» **Exercise brief**:
In the records below, pick out all lines containing the word "disk".

» **Input records**:
========================================
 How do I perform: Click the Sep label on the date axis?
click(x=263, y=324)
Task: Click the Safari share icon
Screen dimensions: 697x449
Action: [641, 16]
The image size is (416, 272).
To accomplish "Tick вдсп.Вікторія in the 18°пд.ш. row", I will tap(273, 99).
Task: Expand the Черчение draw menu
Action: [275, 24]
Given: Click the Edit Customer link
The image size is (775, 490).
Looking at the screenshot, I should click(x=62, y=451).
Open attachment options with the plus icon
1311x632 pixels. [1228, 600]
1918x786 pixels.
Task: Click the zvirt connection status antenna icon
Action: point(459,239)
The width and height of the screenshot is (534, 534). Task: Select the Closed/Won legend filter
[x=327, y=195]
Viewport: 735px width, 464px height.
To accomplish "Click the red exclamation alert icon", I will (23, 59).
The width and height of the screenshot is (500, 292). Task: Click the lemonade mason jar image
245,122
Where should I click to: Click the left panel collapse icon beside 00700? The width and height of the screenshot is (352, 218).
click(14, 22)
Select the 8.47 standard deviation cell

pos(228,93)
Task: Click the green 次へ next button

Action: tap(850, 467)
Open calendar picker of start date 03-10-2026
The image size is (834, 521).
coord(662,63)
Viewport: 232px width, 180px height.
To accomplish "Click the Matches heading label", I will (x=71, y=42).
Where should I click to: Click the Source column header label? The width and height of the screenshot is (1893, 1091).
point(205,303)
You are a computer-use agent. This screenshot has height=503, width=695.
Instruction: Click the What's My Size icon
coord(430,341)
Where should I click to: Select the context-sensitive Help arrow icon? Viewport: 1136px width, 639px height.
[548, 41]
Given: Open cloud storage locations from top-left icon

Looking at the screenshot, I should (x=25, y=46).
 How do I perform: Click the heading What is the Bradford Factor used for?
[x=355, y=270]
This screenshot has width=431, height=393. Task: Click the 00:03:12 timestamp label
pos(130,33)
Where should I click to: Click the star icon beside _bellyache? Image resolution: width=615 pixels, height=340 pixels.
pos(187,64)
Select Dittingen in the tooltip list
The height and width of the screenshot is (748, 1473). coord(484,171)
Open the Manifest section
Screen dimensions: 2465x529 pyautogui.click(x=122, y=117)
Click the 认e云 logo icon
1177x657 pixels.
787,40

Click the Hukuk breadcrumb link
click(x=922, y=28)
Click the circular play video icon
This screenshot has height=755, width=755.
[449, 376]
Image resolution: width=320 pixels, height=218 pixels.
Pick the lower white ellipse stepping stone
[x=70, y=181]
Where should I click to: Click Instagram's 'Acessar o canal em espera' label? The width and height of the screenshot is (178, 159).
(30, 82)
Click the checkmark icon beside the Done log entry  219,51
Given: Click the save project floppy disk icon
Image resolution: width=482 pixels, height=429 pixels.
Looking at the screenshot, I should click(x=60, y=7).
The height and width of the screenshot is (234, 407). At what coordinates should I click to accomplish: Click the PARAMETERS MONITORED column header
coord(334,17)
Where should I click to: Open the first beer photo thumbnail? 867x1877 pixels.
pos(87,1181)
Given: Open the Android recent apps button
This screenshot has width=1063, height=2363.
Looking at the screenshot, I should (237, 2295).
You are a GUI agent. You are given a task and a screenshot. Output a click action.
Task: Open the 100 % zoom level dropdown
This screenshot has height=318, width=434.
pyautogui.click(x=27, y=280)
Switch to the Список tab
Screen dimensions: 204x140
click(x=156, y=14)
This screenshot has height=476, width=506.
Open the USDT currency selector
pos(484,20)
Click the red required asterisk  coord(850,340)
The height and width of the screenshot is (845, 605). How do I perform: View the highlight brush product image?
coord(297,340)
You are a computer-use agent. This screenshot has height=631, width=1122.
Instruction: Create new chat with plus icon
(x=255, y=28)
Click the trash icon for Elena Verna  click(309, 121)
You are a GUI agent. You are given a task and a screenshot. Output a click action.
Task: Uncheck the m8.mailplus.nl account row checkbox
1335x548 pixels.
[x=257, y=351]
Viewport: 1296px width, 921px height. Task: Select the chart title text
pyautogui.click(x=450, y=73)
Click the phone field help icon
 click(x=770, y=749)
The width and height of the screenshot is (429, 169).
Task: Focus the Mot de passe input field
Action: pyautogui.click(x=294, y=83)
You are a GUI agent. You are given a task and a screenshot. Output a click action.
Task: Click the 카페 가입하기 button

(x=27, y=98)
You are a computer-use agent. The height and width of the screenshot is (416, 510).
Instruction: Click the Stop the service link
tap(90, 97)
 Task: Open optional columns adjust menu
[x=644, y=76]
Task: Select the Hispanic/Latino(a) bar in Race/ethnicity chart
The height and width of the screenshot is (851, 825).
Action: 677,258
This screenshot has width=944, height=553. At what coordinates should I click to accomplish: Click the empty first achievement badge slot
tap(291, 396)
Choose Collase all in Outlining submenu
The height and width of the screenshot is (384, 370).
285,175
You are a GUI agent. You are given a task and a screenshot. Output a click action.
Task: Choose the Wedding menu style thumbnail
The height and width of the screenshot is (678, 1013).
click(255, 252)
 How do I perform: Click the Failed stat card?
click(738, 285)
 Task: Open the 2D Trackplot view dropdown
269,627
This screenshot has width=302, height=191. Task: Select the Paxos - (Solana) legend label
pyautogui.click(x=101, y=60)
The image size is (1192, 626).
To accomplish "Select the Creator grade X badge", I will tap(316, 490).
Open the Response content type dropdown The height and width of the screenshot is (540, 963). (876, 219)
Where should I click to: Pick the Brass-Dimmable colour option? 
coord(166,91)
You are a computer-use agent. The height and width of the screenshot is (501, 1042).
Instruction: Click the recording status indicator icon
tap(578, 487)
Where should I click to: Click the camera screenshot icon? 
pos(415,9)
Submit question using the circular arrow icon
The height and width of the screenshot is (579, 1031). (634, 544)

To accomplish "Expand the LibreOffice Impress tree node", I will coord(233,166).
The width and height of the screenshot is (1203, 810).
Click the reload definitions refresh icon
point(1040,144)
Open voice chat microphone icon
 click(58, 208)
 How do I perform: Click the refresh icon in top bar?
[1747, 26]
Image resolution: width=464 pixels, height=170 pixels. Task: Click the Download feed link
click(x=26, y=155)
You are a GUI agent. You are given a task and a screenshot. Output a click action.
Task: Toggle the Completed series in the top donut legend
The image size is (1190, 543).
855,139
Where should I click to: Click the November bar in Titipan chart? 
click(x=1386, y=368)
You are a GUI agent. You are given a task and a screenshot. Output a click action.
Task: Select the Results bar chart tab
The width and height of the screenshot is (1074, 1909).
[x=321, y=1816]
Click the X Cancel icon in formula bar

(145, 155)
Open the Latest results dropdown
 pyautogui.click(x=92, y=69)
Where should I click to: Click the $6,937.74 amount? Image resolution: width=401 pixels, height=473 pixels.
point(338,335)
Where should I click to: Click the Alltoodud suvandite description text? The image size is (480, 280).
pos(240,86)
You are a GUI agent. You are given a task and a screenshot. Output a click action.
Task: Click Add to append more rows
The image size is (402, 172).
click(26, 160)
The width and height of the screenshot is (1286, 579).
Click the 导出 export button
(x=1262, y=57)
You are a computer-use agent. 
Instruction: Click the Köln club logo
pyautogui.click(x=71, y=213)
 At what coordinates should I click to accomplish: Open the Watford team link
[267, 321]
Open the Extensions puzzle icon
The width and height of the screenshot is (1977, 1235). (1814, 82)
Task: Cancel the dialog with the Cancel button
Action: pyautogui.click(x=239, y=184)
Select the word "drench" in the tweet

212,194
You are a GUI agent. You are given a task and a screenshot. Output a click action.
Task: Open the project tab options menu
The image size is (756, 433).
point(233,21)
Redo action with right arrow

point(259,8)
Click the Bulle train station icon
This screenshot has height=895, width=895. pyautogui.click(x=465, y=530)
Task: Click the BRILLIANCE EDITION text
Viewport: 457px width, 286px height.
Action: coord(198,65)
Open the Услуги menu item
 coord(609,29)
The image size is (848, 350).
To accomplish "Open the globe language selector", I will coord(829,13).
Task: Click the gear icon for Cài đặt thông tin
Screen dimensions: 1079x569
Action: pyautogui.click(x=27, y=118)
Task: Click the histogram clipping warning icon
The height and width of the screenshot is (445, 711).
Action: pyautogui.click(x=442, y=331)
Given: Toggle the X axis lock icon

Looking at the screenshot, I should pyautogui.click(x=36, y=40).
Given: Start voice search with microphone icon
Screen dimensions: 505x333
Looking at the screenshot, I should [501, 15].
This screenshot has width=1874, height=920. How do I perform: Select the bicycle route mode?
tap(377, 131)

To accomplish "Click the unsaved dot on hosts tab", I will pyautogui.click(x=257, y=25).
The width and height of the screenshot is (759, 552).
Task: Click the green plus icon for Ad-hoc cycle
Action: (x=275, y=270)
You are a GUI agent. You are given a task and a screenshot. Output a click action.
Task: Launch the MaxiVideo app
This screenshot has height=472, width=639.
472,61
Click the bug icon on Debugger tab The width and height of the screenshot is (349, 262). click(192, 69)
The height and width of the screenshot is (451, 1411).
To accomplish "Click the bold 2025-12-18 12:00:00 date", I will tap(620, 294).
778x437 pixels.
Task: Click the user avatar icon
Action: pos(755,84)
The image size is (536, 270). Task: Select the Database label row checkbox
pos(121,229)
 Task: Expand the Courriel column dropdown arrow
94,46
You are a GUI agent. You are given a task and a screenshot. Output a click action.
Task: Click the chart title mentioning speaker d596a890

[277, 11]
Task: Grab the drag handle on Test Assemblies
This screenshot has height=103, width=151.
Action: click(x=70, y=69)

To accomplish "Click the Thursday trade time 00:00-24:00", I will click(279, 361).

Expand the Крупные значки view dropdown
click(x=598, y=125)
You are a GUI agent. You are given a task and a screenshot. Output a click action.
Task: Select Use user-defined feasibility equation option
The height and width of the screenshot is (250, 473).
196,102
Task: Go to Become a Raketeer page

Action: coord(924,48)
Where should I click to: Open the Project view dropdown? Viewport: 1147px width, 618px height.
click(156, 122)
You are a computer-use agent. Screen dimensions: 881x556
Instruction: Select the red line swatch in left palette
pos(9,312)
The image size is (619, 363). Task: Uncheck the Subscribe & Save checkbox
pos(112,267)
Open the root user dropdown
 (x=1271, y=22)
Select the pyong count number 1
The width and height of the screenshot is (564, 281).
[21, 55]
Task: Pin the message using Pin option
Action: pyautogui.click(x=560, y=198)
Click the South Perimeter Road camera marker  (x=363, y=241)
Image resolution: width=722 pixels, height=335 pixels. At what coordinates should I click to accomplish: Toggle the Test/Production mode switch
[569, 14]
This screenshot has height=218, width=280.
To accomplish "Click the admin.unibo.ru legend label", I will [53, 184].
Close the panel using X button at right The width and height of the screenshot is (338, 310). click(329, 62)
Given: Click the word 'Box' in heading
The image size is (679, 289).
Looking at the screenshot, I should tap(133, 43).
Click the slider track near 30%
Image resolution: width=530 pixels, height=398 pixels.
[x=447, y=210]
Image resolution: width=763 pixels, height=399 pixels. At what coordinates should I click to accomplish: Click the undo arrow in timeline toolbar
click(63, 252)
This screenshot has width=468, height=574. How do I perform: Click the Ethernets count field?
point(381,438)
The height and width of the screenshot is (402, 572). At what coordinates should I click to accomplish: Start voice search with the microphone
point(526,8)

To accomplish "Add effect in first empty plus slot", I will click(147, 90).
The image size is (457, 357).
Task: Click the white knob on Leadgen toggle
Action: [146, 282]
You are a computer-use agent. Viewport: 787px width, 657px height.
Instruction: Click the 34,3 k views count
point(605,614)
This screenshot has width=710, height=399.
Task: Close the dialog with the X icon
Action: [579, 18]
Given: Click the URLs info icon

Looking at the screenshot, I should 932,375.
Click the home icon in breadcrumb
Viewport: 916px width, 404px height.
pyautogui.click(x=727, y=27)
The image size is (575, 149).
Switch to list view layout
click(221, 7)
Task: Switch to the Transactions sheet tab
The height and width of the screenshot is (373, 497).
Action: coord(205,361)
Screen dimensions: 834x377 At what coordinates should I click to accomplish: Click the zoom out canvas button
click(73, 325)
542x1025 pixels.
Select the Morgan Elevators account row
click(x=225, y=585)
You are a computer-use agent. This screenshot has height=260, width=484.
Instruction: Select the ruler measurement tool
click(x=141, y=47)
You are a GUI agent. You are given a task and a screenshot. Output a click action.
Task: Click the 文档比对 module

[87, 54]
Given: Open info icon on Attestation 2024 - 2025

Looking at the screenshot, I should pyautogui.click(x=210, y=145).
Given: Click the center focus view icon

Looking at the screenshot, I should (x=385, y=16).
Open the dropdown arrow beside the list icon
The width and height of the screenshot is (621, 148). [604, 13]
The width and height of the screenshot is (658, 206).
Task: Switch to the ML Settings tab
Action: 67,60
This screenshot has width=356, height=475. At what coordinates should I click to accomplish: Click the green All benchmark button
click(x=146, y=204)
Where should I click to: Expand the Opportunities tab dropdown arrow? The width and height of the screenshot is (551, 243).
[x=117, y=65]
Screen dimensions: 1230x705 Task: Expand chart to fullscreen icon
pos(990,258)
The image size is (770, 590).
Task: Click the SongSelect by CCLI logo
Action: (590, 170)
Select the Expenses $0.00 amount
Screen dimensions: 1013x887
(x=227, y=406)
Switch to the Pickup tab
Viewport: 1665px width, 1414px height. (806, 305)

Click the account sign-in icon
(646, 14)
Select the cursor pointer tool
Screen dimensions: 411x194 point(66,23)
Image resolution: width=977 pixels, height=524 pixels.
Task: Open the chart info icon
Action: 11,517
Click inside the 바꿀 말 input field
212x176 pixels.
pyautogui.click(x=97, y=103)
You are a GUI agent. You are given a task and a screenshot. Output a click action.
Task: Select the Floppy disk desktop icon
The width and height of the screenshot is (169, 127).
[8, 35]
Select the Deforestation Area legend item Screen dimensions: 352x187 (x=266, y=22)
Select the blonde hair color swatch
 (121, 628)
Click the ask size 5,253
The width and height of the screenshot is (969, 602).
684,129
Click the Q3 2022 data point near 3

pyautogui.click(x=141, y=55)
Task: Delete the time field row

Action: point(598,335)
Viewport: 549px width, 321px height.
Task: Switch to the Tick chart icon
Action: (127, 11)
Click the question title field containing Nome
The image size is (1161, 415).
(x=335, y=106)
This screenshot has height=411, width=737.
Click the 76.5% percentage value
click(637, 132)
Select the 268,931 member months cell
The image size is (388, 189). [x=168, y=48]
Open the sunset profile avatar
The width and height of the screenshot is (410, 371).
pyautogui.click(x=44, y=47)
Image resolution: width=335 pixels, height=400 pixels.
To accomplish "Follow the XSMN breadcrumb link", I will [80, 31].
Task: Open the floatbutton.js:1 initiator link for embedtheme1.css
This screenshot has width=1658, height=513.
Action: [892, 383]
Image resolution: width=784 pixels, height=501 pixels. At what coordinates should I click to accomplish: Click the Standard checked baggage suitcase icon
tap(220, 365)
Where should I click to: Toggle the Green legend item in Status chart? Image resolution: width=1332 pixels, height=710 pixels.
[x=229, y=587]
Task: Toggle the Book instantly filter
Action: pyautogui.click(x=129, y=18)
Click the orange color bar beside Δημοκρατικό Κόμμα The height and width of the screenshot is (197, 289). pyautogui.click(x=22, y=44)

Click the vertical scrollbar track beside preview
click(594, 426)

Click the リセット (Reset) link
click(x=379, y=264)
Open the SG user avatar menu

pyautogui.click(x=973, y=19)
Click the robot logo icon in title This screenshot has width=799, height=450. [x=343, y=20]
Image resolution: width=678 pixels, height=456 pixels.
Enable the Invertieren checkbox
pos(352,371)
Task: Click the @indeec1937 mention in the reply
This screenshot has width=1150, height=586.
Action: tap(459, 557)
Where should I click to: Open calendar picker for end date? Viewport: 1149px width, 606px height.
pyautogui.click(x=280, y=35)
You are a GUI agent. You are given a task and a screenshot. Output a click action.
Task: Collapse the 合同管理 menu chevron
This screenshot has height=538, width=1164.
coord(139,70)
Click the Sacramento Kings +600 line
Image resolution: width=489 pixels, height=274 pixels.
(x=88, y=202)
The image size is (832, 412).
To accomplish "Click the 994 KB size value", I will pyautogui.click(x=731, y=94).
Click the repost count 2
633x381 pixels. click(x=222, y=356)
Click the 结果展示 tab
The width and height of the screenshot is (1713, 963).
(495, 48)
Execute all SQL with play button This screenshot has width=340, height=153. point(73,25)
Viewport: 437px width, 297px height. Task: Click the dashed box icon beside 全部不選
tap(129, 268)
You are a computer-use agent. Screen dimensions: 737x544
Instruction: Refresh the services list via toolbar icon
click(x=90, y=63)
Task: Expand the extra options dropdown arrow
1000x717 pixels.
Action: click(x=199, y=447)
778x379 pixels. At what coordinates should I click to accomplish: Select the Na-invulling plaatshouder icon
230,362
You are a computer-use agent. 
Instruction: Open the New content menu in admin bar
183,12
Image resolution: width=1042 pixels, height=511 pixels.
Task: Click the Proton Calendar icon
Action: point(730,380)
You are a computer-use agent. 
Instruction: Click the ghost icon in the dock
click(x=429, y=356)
========================================
» **Answer to the exercise**:
Given: Click the save project floppy disk icon
Task: Select the Floppy disk desktop icon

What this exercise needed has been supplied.